Quoi de plus voluptueux que ces senteurs
s’exhalant au détour d’une falaise aride ou s’accordant avec la brume nocturne
des terres baignées par l’onde. Car le petit fruit à gousse (ceratonia
siliqua) en forme de corne (قرن, qaroub en arabe), lui donne son nom
caroube, (kharroub en tunisien خرّوب) et
conquiert vaillamment l’Australie et les
Philippines.
Autrement appelée carat (قيراط, qirat en
arabe), chacune de ses graines en a le poids, soit environ 200 mg, l’unité de
masse des joailliers.
Pouvant fêter allègrement ses 500 ans, le caroubier concourt
activement à cette histoire des civilisations millénaires liées au nomadisme et
à la transhumance. Telle la carobla provençale. Cultivé ou à
l’état sauvage, sa récolte est abondante. Aliment de subsistance rudimentaire
riche et tonique, la caroube entre dans la composition de confiseries, de
sirops, de mélasses, de remèdes et de mets
diététiques et infantiles pour sa farine sans gluten.
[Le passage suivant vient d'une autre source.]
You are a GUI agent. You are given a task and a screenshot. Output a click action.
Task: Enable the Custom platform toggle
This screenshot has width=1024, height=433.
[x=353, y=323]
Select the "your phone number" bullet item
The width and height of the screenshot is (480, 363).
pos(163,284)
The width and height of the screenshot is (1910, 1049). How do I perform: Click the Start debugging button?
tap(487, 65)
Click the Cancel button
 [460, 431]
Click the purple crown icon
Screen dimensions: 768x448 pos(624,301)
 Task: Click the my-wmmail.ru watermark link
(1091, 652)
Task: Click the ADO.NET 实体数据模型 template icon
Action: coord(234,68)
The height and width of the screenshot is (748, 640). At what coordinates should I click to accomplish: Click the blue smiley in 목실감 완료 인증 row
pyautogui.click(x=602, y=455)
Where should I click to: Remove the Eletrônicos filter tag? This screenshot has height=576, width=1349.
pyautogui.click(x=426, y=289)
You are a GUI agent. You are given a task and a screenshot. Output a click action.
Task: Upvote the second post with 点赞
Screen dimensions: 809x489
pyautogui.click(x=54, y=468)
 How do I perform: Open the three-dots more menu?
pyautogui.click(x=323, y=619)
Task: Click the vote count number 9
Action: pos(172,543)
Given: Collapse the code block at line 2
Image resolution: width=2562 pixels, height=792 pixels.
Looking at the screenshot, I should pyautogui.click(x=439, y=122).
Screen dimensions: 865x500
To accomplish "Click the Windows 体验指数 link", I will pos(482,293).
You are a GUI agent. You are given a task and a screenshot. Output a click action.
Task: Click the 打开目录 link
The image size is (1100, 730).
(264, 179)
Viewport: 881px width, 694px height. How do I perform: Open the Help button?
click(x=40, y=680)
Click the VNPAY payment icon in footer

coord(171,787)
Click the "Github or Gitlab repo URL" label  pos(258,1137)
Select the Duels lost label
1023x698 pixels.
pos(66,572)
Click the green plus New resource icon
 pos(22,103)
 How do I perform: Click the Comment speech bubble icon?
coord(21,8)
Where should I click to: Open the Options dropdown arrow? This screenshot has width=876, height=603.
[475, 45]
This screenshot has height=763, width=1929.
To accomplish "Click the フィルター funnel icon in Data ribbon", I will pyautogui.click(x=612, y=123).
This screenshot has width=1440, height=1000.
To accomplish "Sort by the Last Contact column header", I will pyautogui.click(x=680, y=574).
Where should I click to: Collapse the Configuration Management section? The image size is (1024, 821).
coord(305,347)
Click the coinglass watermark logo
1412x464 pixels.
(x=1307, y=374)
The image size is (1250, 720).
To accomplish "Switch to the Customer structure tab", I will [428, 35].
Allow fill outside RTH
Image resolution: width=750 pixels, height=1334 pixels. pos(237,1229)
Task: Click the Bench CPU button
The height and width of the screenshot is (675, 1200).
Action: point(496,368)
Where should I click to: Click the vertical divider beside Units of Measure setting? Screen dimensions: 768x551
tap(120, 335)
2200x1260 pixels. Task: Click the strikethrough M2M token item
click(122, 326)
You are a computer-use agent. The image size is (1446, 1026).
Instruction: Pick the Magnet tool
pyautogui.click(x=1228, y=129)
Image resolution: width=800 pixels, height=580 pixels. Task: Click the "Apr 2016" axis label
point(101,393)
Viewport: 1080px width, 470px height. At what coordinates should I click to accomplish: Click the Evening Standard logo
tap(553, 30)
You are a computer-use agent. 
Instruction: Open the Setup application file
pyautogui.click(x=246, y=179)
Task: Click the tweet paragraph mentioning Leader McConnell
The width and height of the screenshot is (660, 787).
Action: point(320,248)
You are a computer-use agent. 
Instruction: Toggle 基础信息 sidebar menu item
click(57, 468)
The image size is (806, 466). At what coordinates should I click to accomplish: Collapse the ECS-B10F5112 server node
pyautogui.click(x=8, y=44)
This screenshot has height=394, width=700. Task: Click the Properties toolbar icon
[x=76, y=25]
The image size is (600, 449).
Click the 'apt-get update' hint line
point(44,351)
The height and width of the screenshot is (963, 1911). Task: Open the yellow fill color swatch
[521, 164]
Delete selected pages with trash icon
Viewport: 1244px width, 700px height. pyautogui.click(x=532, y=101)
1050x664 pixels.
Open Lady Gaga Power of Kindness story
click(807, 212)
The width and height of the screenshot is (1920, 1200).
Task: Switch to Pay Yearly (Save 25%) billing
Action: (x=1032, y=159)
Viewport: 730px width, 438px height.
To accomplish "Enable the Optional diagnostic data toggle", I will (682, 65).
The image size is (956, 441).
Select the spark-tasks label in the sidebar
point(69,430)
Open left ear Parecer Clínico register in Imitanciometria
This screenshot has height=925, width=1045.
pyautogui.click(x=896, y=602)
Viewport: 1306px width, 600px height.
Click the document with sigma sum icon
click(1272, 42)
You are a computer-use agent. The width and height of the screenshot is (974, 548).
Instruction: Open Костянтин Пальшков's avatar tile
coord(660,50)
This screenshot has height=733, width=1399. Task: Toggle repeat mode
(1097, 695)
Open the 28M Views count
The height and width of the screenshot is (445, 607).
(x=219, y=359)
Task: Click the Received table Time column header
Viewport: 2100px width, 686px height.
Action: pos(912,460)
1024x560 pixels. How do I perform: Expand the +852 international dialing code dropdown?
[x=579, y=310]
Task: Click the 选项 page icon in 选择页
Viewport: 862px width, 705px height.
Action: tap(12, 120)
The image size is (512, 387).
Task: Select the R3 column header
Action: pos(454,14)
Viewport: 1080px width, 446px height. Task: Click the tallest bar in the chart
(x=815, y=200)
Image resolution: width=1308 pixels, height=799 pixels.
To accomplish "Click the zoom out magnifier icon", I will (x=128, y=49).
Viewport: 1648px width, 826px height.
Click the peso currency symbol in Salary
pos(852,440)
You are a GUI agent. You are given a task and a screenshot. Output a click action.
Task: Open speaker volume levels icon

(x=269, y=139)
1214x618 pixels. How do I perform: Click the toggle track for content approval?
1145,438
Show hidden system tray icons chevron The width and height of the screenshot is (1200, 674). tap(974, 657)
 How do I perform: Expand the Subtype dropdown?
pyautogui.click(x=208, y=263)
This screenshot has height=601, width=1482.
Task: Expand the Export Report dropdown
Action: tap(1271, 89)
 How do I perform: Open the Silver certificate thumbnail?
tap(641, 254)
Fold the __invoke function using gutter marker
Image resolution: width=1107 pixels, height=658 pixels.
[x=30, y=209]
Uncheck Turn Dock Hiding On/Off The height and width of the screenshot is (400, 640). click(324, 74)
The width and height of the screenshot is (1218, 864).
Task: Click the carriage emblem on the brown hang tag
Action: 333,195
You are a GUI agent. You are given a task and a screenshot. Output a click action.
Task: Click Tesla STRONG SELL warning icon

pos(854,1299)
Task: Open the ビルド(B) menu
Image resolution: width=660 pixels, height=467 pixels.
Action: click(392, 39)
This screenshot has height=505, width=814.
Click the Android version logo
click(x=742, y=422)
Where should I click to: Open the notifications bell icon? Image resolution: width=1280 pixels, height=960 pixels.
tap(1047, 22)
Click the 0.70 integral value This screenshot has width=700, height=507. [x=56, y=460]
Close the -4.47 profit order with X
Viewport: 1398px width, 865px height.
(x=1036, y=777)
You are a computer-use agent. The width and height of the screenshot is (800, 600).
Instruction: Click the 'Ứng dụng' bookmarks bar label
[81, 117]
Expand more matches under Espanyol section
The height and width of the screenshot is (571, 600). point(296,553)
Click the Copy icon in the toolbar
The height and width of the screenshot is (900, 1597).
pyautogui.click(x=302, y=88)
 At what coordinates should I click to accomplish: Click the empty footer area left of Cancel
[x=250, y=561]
Utilisée pour sa
gomme dans les sauces comme dans l’industrie textile, le papier, les colorants
et les cosmétiques, elle répond au label produit naturel. Elle ne cesse
d’étendre ses applications, suivant les pays, comme substitut de cacao ou de
café grillé. Sans que personne n’en évoque la source depuis les années 40, elle
entre dans la composition d’une boisson gazeuse tunisienne, concurrencée par le
coca : la boga.
La boga c’est ça !
Pour rester dans l’optique de notre
rubrique « Saveurs », je mettrais l’accent ici, sur notre relation à
l’alimentaire. N’est-elle pas avant tout liée à un vécu, à ce ressenti affectif
qui plonge ses racines dans la petite enfance et qui forge notre rapport au
goût ? Sur le mode sensations je vais donc vous livrer, à ma manière, une certaine
approche de ce cadeau de la terre. En 2015, au concours international Plumes
des Monts d’Or, dans la catégorie Adultes des Outre-Mer, a été primée
la nouvelle « Un carat de gourmandise ». « Elle chante avec
lyrisme dans un style très oriental le caroubier, arbre salvateur de son enfance
dans le désert tunisien » commente le jury…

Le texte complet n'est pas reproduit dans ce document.